Description of the task:
In the knitting pattern below, rewrite the paragraph beginning "Waist/Bodice: Attach WHITE" as a short list of steps, keeping its stitch counts.

-- start of Document segment --

This dress is knit from the bottom-up, with a sleeveless bodice.

DRESS:

With WHITE, cast on 132 stitches. Knit 3 rows. Cut white.
Begin pattern. Work Rows 1 to 9 in one color. On Row 10 - change to the next color.
Attach LAVENDER.
Row 1: (Wrong Side): Knit
Row 2: (Right Side): Knit
Row 3: (WS): Knit
Row 4: (RS): Knit 1, * Knit 2 together, Knit 2, Knit in front and back of next 2 stitches, Knit 3, slip 1, Knit 1, PSSO (pass slipped stitch over knit stitch); repeat from * to last stitch, Knit 1.
Row 5: (WS): Knit 1, purl to last stitch, Knit 1.
Row 6: (RS): Repeat Row 4
Row 7: (WS): Repeat Row 5
Row 8: (RS): Repeat Row 4
Row 9: (WS): Repeat Row 5 (cut lavender).
Row 10: (RS): Repeat Row 4 (attach PINK and work Rows 1 to 9. Cut pink).
Work Rows 1 to 9 in YELLOW. (cut yellow).

Waist/Bodice: Attach WHITE. Work in stockinet stitch for 2 rows. 
Next row: Decrease (knit 2 together) across the row. = 66 stitches.
Next row: Purl, decreasing 12 stitches evenly spaced across the row. = 54 stitches.

-- end of Document segment --
-- start of Data extract --

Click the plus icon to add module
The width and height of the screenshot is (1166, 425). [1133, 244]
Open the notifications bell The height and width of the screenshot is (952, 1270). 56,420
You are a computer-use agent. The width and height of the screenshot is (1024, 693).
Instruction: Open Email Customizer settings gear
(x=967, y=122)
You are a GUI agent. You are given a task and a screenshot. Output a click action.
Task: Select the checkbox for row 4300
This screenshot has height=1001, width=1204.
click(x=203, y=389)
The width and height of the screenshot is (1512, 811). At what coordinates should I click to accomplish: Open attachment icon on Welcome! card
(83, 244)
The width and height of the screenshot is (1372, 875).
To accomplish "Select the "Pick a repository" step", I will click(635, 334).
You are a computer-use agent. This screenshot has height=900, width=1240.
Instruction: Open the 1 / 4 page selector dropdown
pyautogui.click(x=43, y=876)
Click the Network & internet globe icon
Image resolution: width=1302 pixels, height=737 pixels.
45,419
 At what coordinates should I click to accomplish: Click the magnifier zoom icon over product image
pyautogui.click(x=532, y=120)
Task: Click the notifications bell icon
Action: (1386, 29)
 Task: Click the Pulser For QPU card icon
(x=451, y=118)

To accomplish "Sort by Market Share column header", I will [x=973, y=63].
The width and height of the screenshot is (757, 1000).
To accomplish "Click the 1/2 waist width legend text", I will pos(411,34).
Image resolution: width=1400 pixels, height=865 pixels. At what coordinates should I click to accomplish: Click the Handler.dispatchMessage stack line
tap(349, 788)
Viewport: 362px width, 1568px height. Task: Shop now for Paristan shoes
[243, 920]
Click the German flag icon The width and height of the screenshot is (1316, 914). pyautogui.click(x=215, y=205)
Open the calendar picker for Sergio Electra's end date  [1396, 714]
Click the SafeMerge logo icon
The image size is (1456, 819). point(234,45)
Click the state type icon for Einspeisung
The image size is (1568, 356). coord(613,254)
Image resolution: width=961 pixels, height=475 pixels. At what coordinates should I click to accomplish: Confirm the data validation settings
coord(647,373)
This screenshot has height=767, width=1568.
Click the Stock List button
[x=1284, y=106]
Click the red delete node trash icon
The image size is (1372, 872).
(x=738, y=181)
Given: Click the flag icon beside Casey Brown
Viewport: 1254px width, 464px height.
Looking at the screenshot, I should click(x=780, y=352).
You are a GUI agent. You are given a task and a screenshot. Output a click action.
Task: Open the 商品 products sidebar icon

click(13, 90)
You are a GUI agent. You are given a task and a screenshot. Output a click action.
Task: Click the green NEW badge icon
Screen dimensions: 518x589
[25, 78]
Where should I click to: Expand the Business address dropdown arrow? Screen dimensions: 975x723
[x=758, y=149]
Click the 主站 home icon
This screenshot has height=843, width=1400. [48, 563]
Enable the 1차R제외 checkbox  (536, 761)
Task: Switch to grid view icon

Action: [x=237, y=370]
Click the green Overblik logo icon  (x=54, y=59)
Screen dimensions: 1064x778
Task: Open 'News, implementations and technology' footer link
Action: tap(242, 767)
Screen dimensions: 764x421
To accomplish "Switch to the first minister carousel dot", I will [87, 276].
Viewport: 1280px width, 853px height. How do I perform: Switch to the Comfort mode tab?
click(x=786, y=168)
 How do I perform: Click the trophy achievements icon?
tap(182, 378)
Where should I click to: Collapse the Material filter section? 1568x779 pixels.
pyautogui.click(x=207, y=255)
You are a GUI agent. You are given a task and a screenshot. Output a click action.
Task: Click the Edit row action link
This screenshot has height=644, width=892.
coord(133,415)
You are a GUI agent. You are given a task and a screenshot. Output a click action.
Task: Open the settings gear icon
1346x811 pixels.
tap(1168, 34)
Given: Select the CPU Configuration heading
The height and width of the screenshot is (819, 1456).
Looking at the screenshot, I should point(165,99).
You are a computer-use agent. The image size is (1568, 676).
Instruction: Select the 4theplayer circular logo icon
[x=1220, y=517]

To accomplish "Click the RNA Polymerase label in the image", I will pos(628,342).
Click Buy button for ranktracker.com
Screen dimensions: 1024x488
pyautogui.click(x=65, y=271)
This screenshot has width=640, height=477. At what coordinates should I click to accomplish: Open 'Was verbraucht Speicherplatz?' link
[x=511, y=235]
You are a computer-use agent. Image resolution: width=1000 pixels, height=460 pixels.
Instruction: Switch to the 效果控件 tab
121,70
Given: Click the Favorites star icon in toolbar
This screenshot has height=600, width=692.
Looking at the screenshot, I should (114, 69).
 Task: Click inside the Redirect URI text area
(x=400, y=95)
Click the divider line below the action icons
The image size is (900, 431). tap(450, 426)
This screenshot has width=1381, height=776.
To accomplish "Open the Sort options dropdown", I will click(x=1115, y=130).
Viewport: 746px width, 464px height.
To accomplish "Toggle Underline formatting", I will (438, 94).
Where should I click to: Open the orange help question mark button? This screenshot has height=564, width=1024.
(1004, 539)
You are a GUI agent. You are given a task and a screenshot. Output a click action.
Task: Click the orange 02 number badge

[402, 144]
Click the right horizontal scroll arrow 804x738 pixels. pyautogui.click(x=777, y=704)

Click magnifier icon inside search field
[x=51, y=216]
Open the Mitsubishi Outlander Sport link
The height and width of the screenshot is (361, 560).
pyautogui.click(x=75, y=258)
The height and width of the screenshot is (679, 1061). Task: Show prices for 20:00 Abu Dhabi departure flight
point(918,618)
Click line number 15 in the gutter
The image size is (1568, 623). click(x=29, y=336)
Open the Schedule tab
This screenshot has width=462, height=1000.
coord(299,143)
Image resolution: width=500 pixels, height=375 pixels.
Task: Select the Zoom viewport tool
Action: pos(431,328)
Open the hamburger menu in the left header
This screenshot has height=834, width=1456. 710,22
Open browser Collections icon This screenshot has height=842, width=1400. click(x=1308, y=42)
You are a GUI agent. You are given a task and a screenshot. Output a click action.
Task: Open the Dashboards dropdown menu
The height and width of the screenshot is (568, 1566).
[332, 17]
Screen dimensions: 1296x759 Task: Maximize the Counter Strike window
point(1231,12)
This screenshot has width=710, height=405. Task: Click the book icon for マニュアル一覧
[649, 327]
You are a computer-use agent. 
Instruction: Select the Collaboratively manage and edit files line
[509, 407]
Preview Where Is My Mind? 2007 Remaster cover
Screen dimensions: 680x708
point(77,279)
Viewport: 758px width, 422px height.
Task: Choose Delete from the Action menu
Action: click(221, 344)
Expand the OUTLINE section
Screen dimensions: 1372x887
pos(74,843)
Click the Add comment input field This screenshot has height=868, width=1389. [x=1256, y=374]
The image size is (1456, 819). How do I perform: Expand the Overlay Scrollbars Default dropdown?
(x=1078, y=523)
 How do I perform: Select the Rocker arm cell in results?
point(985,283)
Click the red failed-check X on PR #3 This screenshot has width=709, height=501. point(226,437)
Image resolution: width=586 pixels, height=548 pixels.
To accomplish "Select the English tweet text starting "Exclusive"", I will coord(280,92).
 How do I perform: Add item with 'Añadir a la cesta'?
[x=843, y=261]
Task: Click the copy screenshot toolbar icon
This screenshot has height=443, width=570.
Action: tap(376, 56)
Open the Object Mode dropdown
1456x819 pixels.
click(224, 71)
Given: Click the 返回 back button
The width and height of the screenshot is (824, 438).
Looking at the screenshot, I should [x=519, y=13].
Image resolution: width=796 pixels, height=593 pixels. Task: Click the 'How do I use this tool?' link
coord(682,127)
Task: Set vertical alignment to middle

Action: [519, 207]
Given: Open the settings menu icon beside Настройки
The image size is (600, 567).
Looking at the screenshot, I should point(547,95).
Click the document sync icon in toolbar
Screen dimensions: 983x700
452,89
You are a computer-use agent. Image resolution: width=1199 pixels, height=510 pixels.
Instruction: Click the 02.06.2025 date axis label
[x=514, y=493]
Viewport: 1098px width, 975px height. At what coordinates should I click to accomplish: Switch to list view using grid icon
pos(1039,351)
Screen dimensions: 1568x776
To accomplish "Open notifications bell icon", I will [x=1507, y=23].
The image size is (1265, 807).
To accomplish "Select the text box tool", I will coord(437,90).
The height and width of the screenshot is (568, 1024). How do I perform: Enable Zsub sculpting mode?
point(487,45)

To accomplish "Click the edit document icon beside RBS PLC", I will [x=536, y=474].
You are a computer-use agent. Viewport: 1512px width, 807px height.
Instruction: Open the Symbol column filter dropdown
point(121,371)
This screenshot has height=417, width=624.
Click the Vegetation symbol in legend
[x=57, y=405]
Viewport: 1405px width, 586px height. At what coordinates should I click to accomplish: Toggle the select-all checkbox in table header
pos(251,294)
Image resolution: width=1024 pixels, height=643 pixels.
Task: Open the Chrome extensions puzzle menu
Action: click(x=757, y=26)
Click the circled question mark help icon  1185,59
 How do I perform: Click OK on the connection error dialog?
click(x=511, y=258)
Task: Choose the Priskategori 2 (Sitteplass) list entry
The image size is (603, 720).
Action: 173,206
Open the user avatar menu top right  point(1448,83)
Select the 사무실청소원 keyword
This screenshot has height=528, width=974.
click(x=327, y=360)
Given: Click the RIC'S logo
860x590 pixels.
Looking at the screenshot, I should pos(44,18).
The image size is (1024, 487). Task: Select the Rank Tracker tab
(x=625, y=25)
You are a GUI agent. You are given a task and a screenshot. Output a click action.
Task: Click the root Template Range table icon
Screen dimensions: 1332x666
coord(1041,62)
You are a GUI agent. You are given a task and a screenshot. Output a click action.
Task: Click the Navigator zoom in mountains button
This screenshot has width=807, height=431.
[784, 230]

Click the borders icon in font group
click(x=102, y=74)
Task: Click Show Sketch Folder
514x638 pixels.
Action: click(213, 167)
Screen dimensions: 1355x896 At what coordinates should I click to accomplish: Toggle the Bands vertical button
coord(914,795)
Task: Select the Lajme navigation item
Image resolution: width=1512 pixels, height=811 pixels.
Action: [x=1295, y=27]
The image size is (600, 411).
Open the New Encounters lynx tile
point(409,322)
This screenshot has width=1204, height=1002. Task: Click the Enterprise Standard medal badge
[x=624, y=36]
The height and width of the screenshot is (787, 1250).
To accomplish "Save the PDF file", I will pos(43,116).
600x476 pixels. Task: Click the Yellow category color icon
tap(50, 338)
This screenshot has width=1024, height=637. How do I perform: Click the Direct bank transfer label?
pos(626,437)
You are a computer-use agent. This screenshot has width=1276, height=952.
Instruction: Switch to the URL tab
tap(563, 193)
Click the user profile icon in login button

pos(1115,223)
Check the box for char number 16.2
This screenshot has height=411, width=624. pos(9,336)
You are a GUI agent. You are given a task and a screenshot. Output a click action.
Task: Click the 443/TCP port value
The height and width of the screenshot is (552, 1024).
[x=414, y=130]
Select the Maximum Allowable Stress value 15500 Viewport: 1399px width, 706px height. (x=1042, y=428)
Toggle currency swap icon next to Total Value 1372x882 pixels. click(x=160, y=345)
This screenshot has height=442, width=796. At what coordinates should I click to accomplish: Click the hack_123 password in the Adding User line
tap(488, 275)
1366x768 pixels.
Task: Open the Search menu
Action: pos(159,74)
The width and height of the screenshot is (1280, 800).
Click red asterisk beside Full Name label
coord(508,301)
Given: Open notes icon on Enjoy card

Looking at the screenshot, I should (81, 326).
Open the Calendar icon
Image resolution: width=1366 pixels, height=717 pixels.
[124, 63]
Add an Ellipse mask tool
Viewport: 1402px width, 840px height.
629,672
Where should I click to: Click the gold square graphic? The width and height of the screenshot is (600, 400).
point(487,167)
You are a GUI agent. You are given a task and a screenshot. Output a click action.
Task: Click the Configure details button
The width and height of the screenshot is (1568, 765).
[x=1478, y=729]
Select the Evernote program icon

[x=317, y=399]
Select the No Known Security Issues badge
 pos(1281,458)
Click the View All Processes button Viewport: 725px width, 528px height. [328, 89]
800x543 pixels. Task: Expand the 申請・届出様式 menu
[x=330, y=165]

-- end of Data extract --

Expected answer:
- Attach white.
- Work 2 rows in stockinet stitch.
- Next row: knit 2 together across the row, for 66 stitches.
- Next row: purl, decreasing 12 stitches evenly across the row, for 54 stitches.